Мне инкриминировали по минимуму нанесение тяжких телесных увечий, а по максимуму убийство в извращенной форме, предлагая при этом отвезти их на место преступления. Чтобы окончательно сломить мое упрямство и склонить к чистосердечному признанию, принесли зеркало.
Да, на меня глядело лицо хладнокровного убийцы с каплями засохшей крови на щеках и подбородке. Красные бусинки обильно покрывали рукава пальто и поблескивали на плечах. Манжеты светлой рубашки и запястья рук в багровых разводах, ворс на полах пальто — в розовеющих на свету зализах от поспешной чистки снегом.
Напрасно я в десятый раз пытался рассказывать историю о способе выкорма гусей в условиях нежилого частного дома. Пожилой майор с тяжелым, звероватым взглядом всякий раз обрывал меня на полуслове, многозначительно изрекая: «Соседям по нарам будешь рассказывать свои байки. Лучше колись, парень».
Спасла меня белая пушинка, чудом зацепившаяся под воротником и замеченная одним из стражей порядка. Ее долго исследовали на принадлежность к гусю и единодушно пришли к выводу, что с ходу выдумать такую историю мне было бы не под силу.

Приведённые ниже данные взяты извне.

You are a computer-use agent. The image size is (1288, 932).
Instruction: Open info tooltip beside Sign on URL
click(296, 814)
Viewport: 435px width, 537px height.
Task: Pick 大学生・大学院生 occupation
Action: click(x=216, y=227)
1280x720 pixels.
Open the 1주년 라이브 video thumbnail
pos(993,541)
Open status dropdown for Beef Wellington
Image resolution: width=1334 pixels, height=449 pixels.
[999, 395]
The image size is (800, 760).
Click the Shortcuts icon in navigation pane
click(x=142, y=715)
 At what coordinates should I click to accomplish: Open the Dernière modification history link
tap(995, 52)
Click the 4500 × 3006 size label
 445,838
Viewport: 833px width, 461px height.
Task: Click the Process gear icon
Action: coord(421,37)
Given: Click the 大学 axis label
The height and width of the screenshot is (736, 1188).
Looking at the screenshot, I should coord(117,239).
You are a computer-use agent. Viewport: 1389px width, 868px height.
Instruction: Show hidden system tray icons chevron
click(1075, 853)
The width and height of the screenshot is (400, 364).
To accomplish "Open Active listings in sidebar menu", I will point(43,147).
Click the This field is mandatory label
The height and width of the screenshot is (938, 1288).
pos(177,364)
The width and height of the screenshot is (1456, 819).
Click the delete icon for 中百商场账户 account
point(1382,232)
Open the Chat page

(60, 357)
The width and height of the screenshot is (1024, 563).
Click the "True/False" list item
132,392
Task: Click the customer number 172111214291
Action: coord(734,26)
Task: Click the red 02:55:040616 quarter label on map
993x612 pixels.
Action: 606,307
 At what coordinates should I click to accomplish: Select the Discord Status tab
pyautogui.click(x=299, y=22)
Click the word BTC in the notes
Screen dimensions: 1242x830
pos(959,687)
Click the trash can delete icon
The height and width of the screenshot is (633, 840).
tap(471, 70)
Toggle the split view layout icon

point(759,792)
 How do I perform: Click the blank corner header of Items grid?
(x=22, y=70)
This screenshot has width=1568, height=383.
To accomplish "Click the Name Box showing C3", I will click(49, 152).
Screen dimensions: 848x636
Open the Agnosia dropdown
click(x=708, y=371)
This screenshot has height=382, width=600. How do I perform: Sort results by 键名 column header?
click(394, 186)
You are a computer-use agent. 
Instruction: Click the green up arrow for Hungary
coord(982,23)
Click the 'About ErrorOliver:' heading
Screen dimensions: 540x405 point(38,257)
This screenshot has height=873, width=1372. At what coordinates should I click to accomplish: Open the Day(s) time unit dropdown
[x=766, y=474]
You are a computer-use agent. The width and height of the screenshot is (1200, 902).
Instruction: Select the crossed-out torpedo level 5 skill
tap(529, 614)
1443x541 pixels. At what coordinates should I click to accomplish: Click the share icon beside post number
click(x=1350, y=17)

Мне вернули жалкое содержимое карманов, и, вволю нахохотавшись, ввиду поздней ночи отправили домой на раздолбанном милицейском газике.
Через день я вез своего красавца, чисто ощипанного и умело опаленного, завернутого в холщовую тряпицу, домой. Он был столь впечатляющих размеров, что не вместился в приготовленную мной авоську, и я, подобно Паниковскому, вез его под мышкой, постоянно меняя руки.
А на следующий день собрались друзья, и венец моих пятинедельных трудов был съеден, как выражались тогда в многотиражных газетах, целиком и полностью.